(Records for locating described items)

--

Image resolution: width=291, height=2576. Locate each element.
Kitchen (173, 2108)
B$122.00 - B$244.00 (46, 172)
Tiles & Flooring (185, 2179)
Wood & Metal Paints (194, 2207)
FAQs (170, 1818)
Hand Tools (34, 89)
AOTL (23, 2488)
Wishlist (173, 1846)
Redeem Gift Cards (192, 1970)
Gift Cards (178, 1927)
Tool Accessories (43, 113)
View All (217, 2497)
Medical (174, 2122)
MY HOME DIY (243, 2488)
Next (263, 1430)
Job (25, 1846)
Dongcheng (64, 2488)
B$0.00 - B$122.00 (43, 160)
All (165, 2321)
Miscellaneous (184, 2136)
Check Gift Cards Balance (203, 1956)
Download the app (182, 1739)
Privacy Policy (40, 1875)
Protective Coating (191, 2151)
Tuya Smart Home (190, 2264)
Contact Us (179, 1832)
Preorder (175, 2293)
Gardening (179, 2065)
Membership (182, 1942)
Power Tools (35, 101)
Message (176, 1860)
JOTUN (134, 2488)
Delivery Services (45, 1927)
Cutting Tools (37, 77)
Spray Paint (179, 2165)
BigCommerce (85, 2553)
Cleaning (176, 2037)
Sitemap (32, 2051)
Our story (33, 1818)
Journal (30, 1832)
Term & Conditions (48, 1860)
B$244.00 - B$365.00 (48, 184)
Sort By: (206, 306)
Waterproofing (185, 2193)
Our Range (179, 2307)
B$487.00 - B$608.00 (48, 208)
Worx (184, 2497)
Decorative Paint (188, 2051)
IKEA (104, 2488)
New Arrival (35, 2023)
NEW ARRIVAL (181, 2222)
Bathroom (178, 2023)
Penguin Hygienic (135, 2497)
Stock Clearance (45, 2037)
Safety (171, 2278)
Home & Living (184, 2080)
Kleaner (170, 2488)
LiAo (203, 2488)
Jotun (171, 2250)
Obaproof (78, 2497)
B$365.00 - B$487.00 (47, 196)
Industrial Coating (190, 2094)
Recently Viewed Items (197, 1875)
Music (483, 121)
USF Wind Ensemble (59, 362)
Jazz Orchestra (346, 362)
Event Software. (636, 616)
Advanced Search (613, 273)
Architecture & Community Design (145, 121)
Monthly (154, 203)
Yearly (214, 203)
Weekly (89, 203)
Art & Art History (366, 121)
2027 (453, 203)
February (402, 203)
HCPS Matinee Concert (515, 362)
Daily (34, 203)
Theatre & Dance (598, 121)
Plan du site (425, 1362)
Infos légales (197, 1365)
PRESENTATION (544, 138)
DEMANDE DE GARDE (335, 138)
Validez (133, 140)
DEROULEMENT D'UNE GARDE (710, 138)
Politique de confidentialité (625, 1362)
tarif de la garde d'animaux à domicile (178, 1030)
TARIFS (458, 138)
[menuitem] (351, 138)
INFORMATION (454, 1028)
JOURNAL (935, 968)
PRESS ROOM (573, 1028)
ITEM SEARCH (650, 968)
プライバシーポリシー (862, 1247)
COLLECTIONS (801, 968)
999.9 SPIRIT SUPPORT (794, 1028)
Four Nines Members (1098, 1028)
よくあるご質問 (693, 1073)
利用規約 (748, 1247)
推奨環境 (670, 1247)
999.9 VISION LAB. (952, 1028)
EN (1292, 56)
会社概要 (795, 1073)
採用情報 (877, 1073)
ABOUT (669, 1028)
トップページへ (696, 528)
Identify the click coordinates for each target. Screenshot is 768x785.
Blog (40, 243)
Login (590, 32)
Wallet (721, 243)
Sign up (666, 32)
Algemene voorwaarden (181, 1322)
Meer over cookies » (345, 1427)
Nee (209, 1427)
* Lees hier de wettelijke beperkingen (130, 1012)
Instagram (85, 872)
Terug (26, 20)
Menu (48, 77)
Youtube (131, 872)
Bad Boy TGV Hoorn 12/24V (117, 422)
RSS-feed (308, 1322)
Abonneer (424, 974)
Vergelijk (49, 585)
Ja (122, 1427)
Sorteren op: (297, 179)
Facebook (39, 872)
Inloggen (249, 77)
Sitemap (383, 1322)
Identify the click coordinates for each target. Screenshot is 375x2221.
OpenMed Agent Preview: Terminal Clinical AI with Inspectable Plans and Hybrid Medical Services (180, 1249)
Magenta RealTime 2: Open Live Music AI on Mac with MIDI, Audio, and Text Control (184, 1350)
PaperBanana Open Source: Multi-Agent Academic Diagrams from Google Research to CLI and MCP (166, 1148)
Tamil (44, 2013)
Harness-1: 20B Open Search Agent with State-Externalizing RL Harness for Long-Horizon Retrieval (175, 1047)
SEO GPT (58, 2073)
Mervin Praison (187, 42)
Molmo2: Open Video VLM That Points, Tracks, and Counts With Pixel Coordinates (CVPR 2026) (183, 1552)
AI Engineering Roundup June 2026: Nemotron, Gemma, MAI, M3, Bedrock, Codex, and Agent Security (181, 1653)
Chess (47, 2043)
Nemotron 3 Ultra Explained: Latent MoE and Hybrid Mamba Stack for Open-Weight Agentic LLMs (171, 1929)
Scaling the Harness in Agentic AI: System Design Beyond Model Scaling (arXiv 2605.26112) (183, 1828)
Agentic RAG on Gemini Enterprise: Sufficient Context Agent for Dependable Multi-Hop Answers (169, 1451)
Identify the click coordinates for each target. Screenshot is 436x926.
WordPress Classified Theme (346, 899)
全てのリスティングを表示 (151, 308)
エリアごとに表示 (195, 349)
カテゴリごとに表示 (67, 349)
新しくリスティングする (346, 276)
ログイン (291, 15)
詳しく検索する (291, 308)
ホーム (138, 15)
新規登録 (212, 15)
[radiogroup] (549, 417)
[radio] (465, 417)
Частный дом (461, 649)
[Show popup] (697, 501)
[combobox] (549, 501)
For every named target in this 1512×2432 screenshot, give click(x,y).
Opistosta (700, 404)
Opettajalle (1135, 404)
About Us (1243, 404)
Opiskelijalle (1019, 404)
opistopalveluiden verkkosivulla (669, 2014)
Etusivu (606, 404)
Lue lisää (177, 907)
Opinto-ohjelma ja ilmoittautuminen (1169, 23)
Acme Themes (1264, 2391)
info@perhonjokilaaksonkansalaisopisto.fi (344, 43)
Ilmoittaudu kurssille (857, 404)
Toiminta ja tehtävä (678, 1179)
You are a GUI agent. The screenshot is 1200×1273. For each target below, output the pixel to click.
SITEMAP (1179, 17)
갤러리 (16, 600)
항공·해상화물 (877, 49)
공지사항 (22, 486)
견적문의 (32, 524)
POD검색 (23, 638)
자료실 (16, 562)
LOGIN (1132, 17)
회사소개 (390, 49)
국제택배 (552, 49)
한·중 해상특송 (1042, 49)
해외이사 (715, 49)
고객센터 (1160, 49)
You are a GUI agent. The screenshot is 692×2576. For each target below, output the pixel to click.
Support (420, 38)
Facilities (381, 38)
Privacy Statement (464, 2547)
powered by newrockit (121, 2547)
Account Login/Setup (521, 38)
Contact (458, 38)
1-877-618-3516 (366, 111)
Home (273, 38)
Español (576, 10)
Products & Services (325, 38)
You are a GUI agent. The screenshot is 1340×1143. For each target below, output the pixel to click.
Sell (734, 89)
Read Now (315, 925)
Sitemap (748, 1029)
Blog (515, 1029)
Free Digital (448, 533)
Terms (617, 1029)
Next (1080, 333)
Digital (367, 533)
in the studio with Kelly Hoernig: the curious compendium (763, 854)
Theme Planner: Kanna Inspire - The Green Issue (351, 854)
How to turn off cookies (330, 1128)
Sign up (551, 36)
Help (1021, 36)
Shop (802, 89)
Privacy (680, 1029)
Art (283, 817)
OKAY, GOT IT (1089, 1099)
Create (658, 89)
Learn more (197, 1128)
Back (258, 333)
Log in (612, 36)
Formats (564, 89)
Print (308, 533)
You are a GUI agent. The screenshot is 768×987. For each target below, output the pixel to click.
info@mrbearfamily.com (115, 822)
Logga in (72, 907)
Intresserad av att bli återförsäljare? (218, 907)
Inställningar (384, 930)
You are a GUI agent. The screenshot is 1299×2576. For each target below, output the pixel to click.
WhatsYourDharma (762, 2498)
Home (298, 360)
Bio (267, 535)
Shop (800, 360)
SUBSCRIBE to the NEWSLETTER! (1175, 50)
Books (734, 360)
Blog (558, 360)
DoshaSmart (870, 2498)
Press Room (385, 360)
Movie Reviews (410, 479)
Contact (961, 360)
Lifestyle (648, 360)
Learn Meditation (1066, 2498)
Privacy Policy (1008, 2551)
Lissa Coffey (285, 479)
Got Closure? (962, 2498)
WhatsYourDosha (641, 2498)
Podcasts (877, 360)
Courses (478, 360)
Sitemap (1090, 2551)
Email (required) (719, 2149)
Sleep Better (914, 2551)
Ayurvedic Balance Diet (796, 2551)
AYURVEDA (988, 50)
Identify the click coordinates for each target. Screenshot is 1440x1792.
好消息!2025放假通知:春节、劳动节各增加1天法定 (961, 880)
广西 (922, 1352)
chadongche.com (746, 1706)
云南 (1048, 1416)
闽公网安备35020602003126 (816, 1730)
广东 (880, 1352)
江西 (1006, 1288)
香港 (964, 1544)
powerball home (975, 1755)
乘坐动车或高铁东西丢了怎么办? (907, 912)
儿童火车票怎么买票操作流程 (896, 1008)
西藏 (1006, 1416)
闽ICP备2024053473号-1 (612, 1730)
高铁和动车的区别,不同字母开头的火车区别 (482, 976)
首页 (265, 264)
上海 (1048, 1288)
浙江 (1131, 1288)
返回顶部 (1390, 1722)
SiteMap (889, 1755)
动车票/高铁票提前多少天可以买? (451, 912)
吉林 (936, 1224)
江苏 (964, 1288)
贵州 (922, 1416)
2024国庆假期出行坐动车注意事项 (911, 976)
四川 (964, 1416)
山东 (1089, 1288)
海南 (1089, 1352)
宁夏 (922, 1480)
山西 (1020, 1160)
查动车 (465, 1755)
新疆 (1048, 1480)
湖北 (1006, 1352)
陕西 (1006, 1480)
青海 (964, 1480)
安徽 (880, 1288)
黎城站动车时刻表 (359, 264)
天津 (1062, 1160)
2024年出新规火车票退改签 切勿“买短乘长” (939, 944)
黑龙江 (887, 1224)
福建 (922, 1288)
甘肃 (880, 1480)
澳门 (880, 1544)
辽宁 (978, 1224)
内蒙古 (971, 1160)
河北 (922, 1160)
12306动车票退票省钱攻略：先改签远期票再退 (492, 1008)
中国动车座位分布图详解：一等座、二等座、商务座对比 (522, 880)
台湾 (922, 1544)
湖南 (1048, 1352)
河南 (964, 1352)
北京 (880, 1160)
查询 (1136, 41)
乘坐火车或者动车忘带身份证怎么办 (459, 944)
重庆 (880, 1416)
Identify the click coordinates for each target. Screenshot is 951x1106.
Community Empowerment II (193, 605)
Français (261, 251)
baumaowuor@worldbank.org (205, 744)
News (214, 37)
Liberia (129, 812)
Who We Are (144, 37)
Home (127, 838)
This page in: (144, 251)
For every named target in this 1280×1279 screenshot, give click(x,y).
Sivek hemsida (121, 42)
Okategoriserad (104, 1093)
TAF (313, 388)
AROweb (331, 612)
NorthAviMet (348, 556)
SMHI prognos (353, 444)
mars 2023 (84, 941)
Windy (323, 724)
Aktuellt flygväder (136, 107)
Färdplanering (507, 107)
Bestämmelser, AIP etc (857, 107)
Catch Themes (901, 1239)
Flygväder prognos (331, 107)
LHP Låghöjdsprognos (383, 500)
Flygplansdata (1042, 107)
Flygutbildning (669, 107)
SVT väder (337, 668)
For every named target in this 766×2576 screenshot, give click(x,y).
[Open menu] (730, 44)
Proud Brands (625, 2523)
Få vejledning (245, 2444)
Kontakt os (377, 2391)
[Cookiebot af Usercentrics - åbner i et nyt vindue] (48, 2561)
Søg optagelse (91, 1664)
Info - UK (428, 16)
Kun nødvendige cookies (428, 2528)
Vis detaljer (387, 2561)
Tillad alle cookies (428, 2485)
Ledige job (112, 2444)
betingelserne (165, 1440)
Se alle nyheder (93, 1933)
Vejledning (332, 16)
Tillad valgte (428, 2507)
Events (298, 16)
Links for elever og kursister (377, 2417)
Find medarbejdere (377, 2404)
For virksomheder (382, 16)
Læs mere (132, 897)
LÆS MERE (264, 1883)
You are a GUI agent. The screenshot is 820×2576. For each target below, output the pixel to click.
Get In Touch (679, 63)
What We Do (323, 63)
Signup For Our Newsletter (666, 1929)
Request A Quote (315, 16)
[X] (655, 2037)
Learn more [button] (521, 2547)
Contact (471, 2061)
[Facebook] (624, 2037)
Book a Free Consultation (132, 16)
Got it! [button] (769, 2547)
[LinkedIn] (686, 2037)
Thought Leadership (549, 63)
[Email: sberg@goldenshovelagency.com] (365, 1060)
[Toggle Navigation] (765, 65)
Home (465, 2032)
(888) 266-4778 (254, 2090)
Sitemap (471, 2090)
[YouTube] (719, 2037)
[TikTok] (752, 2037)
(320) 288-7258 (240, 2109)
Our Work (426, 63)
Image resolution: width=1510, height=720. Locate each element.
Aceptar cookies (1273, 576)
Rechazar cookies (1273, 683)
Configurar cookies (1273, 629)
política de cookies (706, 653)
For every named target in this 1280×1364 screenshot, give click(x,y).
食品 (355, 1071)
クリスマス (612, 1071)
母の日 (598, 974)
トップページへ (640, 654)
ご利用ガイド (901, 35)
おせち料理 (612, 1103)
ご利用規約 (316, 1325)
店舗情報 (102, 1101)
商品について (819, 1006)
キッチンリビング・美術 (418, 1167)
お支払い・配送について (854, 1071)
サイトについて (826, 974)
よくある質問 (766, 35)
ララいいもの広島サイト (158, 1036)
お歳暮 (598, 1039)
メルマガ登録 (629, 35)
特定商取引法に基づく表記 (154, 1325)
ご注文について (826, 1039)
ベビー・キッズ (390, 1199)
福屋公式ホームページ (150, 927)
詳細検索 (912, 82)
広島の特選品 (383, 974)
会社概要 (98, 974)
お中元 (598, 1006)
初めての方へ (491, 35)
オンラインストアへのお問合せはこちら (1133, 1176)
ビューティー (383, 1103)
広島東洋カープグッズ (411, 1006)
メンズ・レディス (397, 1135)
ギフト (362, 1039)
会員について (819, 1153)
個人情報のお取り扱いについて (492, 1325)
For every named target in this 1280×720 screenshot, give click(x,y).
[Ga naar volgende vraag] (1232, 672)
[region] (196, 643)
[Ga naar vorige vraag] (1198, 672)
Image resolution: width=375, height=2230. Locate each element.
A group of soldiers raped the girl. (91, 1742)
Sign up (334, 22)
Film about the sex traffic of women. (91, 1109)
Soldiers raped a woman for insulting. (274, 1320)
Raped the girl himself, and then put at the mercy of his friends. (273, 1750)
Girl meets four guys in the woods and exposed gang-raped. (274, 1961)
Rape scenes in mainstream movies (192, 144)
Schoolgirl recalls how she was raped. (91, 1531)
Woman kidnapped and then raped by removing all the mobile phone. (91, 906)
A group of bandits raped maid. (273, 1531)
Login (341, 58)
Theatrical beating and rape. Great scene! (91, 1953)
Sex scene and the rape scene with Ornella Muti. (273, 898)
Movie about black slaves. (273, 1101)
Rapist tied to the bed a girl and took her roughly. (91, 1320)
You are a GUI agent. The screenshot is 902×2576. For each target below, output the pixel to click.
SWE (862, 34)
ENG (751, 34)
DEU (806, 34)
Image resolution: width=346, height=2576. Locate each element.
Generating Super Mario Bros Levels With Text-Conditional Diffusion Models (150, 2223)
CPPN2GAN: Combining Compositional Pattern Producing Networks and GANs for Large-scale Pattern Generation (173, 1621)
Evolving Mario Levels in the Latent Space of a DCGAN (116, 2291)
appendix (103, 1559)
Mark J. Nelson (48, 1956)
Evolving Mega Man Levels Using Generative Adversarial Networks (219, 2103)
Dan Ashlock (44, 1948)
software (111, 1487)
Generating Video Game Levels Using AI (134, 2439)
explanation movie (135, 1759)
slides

--

• _What you are asked to do_:
Give the lines of the material from the line containing "[TikTok] (752, 2037)" through the line containing "会社概要 (98, 974)", inclusive, as a Markdown table with the columns Row and Line, leaving out any blank lines.

• _Expected output_:
| Row | Line |
|---|---|
| 1 | [TikTok] (752, 2037) |
| 2 | (320) 288-7258 (240, 2109) |
| 3 | Our Work (426, 63) |
| 4 | Image resolution: width=1510, height=720. Locate each element. |
| 5 | Aceptar cookies (1273, 576) |
| 6 | Rechazar cookies (1273, 683) |
| 7 | Configurar cookies (1273, 629) |
| 8 | política de cookies (706, 653) |
| 9 | For every named target in this 1280×1364 screenshot, give click(x,y). |
| 10 | 食品 (355, 1071) |
| 11 | クリスマス (612, 1071) |
| 12 | 母の日 (598, 974) |
| 13 | トップページへ (640, 654) |
| 14 | ご利用ガイド (901, 35) |
| 15 | おせち料理 (612, 1103) |
| 16 | ご利用規約 (316, 1325) |
| 17 | 店舗情報 (102, 1101) |
| 18 | 商品について (819, 1006) |
| 19 | キッチンリビング・美術 (418, 1167) |
| 20 | お支払い・配送について (854, 1071) |
| 21 | サイトについて (826, 974) |
| 22 | よくある質問 (766, 35) |
| 23 | ララいいもの広島サイト (158, 1036) |
| 24 | お歳暮 (598, 1039) |
| 25 | メルマガ登録 (629, 35) |
| 26 | 特定商取引法に基づく表記 (154, 1325) |
| 27 | ご注文について (826, 1039) |
| 28 | ベビー・キッズ (390, 1199) |
| 29 | 福屋公式ホームページ (150, 927) |
| 30 | 詳細検索 (912, 82) |
| 31 | 広島の特選品 (383, 974) |
| 32 | 会社概要 (98, 974) |